Description of the task: Find every line in the records below that holds the word "will" and copy it.
───── Records to process
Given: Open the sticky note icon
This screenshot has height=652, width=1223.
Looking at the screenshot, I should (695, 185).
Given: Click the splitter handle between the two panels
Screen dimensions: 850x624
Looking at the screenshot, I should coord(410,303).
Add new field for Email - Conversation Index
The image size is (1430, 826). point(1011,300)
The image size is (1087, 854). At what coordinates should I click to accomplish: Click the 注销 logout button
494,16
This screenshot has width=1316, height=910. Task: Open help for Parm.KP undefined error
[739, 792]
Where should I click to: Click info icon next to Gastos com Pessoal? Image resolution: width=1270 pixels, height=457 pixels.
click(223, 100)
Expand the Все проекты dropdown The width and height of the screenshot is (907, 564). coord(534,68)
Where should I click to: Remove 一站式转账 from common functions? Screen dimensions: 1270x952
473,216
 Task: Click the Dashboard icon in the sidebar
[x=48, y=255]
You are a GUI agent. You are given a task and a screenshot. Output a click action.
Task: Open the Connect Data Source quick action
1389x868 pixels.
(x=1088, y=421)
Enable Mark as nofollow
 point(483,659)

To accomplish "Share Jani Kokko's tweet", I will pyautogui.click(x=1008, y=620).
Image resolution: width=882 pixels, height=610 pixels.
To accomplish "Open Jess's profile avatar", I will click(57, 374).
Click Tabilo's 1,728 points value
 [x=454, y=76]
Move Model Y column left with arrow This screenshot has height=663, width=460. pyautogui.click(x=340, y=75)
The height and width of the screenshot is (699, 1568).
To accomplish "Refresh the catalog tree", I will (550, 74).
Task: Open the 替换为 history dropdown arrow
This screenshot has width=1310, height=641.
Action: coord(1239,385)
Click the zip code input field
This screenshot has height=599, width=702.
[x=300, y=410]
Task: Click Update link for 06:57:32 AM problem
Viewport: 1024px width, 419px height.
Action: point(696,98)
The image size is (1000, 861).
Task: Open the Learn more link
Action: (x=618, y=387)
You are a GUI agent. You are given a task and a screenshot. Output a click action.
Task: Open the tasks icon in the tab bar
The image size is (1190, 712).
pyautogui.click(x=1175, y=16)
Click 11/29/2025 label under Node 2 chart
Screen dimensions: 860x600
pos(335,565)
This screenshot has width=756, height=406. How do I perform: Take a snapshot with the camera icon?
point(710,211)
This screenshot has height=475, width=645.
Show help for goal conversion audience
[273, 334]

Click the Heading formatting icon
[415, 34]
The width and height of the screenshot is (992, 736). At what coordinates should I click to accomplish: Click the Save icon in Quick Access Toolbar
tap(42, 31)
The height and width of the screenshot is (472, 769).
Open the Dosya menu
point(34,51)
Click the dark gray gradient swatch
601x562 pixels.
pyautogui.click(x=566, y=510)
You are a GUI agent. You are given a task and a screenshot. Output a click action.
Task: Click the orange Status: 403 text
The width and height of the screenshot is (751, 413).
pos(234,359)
──────────
Task result:
To accomplish "Share Jani Kokko's tweet", I will pyautogui.click(x=1008, y=620).
To accomplish "Open Jess's profile avatar", I will click(57, 374).
To accomplish "Refresh the catalog tree", I will (550, 74).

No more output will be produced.